What to produce = Your answer should be the lines below from the one holding "Check the 15 Days inspection row checkbox" through the one holding "Open the Tools", copied exactly and with nothing else.

Provided records =
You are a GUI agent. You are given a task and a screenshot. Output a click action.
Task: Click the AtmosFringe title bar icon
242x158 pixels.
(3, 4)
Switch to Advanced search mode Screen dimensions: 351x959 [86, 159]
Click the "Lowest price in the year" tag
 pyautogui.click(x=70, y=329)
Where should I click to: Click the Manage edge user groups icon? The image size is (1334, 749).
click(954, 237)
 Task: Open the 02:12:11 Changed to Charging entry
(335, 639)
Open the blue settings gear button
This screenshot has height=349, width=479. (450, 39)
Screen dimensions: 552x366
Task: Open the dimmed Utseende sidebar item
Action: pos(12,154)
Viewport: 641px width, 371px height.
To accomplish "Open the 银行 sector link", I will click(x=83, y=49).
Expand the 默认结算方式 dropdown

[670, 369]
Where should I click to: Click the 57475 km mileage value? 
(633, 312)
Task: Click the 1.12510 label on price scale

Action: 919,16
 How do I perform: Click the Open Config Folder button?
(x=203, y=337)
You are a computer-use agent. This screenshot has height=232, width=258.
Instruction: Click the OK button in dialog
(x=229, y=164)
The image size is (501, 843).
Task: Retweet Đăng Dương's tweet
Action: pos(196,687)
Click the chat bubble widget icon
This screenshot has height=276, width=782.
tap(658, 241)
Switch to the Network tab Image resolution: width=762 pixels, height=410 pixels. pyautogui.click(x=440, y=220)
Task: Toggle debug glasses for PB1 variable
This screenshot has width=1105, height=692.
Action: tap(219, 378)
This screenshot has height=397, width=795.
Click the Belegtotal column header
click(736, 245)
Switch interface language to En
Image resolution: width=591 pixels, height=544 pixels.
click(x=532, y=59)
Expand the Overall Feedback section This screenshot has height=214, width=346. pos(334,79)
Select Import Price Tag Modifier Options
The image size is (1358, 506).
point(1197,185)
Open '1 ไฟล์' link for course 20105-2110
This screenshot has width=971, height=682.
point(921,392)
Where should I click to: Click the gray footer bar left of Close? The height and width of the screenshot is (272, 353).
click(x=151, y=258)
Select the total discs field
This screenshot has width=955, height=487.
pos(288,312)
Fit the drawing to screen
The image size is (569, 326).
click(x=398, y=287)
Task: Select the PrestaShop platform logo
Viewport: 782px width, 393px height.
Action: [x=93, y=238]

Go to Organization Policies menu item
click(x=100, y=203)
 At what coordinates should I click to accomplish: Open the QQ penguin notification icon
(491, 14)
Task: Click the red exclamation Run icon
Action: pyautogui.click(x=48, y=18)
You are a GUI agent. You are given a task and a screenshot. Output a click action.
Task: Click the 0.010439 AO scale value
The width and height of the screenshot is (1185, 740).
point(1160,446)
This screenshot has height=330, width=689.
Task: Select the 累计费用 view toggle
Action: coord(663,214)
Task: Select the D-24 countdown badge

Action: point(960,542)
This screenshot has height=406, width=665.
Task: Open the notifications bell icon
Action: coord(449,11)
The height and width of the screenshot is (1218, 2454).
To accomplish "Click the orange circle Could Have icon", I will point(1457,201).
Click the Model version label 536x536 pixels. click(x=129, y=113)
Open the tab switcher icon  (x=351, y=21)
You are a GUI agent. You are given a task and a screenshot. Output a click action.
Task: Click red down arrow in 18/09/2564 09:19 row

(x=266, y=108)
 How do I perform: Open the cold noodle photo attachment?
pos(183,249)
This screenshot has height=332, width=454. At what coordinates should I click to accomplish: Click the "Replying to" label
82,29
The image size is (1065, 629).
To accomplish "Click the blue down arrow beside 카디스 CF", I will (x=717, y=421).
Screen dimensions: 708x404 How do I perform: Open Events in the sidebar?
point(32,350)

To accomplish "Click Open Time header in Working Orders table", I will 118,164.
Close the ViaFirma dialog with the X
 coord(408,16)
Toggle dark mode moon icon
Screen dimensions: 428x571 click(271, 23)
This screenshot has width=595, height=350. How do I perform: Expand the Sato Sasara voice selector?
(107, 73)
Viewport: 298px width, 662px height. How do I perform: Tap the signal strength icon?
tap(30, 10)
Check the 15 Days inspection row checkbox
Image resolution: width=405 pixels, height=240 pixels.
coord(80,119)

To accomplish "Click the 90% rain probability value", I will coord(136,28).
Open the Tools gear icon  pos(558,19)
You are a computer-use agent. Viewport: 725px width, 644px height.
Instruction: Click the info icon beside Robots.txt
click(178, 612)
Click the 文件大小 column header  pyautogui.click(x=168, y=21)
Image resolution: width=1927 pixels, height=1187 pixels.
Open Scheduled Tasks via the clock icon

Answer to the exercise =
Check the 15 Days inspection row checkbox
Image resolution: width=405 pixels, height=240 pixels.
coord(80,119)

To accomplish "Click the 90% rain probability value", I will coord(136,28).
Open the Tools gear icon  pos(558,19)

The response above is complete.